* **Direction**:
Return every line of the records below that contains the word "button", matching case exactly.
** start of Provided data **
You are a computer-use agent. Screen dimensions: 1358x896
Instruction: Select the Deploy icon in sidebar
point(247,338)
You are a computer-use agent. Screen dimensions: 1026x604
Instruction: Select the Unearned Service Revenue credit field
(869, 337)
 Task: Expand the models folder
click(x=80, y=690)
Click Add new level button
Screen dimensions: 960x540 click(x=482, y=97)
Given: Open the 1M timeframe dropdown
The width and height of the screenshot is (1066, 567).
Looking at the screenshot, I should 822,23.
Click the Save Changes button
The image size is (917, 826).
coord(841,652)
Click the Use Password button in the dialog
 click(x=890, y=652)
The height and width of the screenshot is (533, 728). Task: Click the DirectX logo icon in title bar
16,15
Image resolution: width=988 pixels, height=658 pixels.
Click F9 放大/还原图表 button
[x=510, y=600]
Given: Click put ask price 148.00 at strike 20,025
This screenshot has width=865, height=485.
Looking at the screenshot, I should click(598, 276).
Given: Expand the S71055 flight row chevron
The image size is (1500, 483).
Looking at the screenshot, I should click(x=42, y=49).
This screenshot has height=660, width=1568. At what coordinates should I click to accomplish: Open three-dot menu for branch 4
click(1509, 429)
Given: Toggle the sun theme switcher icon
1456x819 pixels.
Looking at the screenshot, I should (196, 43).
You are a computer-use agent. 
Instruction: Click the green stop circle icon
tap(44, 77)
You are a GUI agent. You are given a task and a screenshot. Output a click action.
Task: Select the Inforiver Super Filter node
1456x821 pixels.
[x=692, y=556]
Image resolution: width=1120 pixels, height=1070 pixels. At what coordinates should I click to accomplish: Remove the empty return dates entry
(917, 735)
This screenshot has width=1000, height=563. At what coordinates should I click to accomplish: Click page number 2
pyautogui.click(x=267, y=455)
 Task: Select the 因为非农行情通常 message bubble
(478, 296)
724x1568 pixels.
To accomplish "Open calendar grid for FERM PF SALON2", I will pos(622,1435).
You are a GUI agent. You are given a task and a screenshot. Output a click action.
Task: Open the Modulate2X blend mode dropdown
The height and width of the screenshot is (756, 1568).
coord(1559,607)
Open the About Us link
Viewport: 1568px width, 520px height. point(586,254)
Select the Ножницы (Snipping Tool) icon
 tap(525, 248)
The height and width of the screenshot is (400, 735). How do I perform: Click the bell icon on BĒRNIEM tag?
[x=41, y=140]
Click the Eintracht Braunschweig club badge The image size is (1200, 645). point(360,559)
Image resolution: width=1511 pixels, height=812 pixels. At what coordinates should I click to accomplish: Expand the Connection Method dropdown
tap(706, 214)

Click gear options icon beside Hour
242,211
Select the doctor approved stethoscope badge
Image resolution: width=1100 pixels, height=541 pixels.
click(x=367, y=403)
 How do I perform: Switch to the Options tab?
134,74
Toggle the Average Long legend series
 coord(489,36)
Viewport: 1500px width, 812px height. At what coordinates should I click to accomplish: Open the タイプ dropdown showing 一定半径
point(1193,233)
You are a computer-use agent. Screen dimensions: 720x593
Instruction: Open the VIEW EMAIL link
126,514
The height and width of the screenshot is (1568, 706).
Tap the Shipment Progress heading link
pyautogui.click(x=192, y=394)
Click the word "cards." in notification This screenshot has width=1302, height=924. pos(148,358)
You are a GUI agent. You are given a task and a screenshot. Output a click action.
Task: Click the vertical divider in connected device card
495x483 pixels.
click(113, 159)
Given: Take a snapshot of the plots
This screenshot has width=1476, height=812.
** end of Provided data **
* **The response**:
Click Add new level button
Click the Save Changes button
Click the Use Password button in the dialog
Click F9 放大/还原图表 button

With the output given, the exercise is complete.